Arrange the lines of the data that run from the line containing "Expand the Summarize" through the line containing "click(65, 141)" as a numbered list, including both of those lines and omitting any blank lines.

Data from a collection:
* * *
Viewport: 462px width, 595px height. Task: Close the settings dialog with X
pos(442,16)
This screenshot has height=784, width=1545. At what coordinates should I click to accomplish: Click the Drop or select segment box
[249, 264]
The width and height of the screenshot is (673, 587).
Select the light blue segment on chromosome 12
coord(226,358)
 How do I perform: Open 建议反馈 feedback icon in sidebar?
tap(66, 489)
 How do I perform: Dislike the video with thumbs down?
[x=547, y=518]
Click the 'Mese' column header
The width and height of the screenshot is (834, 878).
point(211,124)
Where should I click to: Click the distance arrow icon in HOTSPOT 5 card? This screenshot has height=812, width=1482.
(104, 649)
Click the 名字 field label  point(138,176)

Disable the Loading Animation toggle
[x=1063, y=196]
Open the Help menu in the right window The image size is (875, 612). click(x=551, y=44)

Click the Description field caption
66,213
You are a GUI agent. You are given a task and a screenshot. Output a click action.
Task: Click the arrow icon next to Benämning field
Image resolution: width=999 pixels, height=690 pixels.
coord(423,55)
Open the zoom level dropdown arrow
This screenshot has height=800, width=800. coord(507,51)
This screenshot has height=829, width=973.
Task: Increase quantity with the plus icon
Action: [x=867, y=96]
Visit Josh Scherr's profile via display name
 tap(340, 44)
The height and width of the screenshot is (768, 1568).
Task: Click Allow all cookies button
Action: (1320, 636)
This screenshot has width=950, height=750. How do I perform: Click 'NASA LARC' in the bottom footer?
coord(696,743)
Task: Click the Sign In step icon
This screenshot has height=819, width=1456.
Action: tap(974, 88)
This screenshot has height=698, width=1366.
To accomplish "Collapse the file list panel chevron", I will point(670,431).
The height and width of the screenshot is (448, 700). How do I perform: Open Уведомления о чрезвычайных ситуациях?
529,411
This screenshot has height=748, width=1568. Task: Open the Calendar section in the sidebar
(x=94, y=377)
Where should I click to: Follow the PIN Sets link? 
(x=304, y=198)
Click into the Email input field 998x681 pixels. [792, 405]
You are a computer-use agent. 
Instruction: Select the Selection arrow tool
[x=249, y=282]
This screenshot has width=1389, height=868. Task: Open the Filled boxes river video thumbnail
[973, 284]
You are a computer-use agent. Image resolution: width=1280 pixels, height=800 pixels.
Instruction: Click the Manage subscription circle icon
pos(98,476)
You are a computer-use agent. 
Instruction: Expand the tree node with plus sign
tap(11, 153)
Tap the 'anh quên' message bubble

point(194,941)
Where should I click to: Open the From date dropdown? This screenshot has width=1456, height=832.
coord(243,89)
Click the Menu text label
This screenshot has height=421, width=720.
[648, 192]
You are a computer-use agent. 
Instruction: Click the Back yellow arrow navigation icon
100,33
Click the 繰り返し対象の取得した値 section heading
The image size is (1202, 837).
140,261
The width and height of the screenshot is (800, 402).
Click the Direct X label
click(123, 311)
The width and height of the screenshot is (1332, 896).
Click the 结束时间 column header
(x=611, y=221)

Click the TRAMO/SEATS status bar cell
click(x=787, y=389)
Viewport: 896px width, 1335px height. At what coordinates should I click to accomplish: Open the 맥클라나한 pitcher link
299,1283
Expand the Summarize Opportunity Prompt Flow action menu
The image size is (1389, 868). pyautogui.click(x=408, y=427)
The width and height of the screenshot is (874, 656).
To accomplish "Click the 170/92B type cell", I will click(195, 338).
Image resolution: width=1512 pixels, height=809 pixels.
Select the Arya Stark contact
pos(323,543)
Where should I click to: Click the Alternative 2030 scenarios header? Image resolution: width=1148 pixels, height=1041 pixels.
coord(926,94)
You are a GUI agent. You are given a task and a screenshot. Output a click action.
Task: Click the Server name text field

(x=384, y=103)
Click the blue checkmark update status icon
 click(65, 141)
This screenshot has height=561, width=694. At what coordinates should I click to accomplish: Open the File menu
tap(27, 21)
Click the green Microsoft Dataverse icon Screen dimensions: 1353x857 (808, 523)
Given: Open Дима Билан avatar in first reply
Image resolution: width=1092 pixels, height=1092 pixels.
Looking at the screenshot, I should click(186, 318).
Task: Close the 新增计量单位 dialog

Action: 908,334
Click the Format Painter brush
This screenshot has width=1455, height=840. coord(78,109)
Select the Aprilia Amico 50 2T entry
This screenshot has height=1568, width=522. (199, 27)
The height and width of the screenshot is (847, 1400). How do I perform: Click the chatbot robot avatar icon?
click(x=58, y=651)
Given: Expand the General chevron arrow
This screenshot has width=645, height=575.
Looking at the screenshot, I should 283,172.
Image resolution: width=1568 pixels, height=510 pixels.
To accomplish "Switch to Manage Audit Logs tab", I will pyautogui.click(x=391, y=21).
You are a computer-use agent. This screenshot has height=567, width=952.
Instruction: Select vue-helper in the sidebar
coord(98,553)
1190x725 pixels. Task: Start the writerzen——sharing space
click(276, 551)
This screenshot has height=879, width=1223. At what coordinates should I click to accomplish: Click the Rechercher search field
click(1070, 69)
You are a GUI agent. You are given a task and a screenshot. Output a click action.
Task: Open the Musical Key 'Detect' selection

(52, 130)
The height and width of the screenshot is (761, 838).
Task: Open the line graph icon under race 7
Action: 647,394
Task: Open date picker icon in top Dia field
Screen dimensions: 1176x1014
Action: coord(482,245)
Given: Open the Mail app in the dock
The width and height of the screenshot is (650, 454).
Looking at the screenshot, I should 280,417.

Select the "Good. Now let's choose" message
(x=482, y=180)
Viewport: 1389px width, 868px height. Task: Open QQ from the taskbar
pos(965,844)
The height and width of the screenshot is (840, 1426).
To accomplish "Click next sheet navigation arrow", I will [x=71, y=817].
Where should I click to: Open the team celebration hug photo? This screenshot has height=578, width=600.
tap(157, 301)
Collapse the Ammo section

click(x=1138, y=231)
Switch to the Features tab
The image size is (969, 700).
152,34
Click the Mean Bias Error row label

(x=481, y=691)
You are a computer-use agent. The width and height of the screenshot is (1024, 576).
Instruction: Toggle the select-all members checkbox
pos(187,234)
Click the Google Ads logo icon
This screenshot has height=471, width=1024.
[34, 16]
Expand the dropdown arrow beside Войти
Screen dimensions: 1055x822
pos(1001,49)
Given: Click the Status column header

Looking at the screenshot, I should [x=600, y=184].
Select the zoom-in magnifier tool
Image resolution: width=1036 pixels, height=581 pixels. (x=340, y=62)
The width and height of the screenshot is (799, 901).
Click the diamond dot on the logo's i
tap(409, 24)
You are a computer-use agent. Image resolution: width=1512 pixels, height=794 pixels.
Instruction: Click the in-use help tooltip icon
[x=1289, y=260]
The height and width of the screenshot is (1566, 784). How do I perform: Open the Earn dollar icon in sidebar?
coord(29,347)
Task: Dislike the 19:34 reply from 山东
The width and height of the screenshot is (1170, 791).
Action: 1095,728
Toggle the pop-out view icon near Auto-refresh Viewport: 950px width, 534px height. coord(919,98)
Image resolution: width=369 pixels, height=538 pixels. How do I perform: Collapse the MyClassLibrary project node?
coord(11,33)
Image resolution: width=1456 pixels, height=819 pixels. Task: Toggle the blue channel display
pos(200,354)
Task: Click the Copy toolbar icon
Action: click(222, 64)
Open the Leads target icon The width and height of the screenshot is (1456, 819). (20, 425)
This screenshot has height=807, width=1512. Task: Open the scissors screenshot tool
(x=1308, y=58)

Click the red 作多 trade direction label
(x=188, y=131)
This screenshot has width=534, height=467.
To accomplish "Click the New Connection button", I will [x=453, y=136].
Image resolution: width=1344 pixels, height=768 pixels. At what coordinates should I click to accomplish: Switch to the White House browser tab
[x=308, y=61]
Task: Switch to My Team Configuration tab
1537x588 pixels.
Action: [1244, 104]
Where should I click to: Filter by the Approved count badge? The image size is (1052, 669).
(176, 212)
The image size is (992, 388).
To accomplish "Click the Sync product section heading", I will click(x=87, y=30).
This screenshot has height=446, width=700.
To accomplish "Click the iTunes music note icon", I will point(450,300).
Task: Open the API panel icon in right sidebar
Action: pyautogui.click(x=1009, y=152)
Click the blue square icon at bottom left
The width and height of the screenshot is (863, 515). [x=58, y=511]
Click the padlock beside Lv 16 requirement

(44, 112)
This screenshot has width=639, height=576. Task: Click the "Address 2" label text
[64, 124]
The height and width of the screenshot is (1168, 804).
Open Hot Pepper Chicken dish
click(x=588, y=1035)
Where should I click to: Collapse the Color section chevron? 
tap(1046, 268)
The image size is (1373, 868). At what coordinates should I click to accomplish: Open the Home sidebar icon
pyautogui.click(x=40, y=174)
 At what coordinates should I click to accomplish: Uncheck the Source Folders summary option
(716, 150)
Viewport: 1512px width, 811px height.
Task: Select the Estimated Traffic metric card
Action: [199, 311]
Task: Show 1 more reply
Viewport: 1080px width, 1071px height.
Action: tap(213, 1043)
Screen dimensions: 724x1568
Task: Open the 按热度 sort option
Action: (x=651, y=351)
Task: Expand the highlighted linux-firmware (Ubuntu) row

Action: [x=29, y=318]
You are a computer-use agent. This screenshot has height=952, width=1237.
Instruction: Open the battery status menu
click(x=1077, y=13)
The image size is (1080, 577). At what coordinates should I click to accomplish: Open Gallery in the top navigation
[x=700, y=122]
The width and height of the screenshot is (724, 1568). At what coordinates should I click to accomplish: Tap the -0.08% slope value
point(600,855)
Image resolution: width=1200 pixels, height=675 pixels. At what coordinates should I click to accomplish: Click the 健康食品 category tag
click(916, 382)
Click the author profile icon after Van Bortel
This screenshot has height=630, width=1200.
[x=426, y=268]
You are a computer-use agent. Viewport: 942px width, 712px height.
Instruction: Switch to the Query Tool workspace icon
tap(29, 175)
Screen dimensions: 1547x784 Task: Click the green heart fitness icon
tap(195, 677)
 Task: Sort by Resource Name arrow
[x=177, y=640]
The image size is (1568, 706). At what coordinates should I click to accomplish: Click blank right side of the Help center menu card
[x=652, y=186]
* * *
**REPLY TO THE TASK**
1. Expand the Summarize Opportunity Prompt Flow action menu
2. The image size is (1389, 868). pyautogui.click(x=408, y=427)
3. The width and height of the screenshot is (874, 656).
4. To accomplish "Click the 170/92B type cell", I will click(195, 338).
5. Image resolution: width=1512 pixels, height=809 pixels.
6. Select the Arya Stark contact
7. pos(323,543)
8. Where should I click to: Click the Alternative 2030 scenarios header? Image resolution: width=1148 pixels, height=1041 pixels.
9. coord(926,94)
10. You are a GUI agent. You are given a task and a screenshot. Output a click action.
11. Task: Click the Server name text field
12. (x=384, y=103)
13. Click the blue checkmark update status icon
14.  click(65, 141)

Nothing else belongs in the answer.